The problem states the car is initially traveling at a certain speed before it begins to slow down. This is our starting point for the speed.

Initial Speed = 30 \text{ miles per hour}

**step2 Calculate the rate of speed decrease per second**

The car slows down at a constant rate. To find the rate of change per second, we divide the change in speed by the time taken for that change.

$$ \text{Rate of decrease} = \frac{\text{Change in speed}}{\text{Time taken}} $$

Given that the speed decreases by 6 miles per hour every 4 seconds, the rate of decrease is:

$$ \frac{6 \text{ mph}}{4 \text{ seconds}} = 1.5 \text{ mph/second} $$

**step3 Formulate the linear function for the car's speed**

We need a linear function that models the car's speed over time. A linear function can be written in the form $$ y = mx + b $$, where $$b$$ is the initial value (initial speed) and $$m$$ is the rate of change (rate of decrease). Let's use $$S$$ for speed and $$t$$ for time in seconds. Since the speed is decreasing, the rate of change will be negative.

$$ S(t) = \text{Initial Speed} - (\text{Rate of decrease}) \times t $$

Substituting the values calculated:

$$ S(t) = 30 - 1.5t $$

Here, $$S(t)$$ represents the speed of the car in miles per hour, and $$t$$ represents the time in seconds after the car begins to slow down.

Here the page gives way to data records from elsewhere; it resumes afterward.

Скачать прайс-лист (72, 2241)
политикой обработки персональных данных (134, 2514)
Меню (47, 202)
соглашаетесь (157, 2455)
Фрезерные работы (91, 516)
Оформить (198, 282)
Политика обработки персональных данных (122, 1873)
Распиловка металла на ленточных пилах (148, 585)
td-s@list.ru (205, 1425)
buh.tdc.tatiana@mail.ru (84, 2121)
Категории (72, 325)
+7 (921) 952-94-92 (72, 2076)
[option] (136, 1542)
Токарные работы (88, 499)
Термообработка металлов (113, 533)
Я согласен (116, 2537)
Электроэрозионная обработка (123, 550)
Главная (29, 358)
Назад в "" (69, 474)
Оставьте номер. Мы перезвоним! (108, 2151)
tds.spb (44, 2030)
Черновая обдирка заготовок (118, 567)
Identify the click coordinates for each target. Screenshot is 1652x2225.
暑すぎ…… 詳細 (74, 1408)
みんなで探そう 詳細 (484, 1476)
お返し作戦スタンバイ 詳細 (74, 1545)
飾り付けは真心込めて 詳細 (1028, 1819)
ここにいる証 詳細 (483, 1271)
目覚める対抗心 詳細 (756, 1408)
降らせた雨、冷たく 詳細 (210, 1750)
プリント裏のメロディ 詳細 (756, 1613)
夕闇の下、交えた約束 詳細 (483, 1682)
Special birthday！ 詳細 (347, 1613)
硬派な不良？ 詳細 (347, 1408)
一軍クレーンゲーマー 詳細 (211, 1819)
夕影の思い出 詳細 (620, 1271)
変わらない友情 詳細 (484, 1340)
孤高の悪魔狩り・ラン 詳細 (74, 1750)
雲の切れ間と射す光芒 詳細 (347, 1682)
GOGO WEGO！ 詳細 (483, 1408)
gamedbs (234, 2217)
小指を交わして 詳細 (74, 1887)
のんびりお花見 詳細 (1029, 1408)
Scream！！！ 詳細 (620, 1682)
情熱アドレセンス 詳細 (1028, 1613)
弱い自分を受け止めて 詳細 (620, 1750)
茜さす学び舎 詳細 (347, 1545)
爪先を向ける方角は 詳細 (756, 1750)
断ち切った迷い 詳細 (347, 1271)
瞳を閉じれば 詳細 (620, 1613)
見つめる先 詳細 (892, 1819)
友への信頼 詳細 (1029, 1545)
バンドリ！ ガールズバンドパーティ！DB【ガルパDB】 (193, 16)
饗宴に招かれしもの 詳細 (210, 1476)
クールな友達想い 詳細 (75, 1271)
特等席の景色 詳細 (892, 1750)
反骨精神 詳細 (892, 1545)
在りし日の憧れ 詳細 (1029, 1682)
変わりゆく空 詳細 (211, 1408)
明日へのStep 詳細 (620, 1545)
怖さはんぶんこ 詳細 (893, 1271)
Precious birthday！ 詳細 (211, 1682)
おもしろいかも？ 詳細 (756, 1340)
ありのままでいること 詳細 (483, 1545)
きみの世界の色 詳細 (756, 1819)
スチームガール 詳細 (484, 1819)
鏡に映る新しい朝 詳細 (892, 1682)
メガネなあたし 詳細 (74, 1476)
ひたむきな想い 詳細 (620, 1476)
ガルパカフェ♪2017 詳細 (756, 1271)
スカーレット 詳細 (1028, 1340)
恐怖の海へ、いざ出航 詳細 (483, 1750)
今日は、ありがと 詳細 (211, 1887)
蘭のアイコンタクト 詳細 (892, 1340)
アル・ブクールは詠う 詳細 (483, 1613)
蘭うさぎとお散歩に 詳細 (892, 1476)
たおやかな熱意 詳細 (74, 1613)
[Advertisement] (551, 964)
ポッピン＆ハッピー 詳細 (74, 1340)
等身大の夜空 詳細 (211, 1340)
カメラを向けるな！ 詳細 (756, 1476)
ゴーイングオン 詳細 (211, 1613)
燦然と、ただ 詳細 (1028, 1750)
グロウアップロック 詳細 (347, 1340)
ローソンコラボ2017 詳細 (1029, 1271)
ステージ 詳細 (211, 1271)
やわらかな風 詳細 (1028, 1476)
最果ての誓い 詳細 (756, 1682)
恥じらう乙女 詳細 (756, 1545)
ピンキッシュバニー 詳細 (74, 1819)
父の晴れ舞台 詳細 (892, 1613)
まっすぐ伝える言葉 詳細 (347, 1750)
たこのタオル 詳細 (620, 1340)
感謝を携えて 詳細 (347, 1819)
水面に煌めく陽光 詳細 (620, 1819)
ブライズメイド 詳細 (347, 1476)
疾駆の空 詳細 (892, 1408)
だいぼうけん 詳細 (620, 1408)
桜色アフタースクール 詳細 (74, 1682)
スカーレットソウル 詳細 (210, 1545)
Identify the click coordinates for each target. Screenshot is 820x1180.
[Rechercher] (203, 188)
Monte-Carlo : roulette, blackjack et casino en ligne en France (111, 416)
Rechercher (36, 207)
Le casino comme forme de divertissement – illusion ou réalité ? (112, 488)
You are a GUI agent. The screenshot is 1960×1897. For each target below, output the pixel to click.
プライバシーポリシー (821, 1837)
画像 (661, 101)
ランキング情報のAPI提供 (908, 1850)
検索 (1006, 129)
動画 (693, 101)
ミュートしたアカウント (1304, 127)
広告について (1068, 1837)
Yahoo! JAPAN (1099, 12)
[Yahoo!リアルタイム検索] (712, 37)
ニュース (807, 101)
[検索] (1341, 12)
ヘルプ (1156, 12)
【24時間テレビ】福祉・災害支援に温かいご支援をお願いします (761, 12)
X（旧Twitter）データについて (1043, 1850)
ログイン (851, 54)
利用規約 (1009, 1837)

**step4 Determine the domain of the function**

The domain represents the possible values for the input variable $$t$$ (time). The car starts slowing down at $$t=0$$. The speed cannot be negative, so the function is valid until the car comes to a stop (speed is 0). To find when the car stops, we set $$S(t)=0$$ and solve for $$t$$.

$$ 0 = 30 - 1.5t $$

$$ 1.5t = 30 $$

$$ t = \frac{30}{1.5} $$

$$ t = 20 \text{ seconds} $$

Therefore, the time $$t$$ ranges from 0 seconds (when it starts slowing down) to 20 seconds (when it stops). The domain is the interval of real numbers from 0 to 20, inclusive.

$$ \text{Domain: } [0, 20] $$

Alternative answer

Answer:
Function Name: `S` (for Speed)
Variable Name: `t` (for time)
Formula: `S(t) = -1.5t + 30`
Input Variable `t` represents: Time in seconds since the car started slowing down.
Domain: `[0, 20]` (This means time `t` from 0 seconds up to 20 seconds)

Explain
This is a question about **linear functions and rates of change**. The solving step is:

1. **Figure out the starting point:** The car starts at 30 miles per hour. This is like the 'y-intercept' in a graph, the speed when time is 0.
2. **Calculate the constant slowdown rate (the slope!):** The car slows down by 6 miles per hour every 4 seconds. To find out how much it slows down *each second*, we divide: 6 miles per hour / 4 seconds = 1.5 miles per hour per second. Since it's slowing down, this rate is negative, so it's -1.5. This is our 'slope'!
3. **Write the formula:** A linear function looks like `y = mx + b`. Here, `S(t)` (the speed) is like `y`, `t` (time in seconds) is like `x`, `m` (our slope) is -1.5, and `b` (our starting speed) is 30. So, our formula is `S(t) = -1.5t + 30`. I chose `S` for Speed and `t` for time.
4. **Find out when it stops:** A car can't go backward, so its speed can't be less than 0. We need to find out when the speed (`S(t)`) becomes 0.
`0 = -1.5t + 30`
Let's add `1.5t` to both sides:
`1.5t = 30`
Now, divide by 1.5:
`t = 30 / 1.5 = 20` seconds.
So, the car takes 20 seconds to come to a complete stop.
5. **Determine the domain (the time range):** The car starts slowing down at `t=0` seconds and stops at `t=20` seconds. So, the time we care about is from 0 to 20 seconds. We write this as `[0, 20]`. The input variable `t` represents the time in seconds from when the car starts slowing down.

Alternative answer

Answer:
Let `S(t)` be the speed of the car in miles per hour.
Let `t` be the time in seconds since the car began to slow down.
The formula for the speed of the car is: `S(t) = 30 - 1.5t`
The input variable `t` represents the time in seconds.
The domain of the function is `[0, 20]` seconds. Explain
This is a question about **linear functions and rates of change**. The solving step is:

First, I noticed the car starts at a speed of 30 miles per hour. This is like my starting point, or the value of the function when time `t` is 0. So, `S(0) = 30`.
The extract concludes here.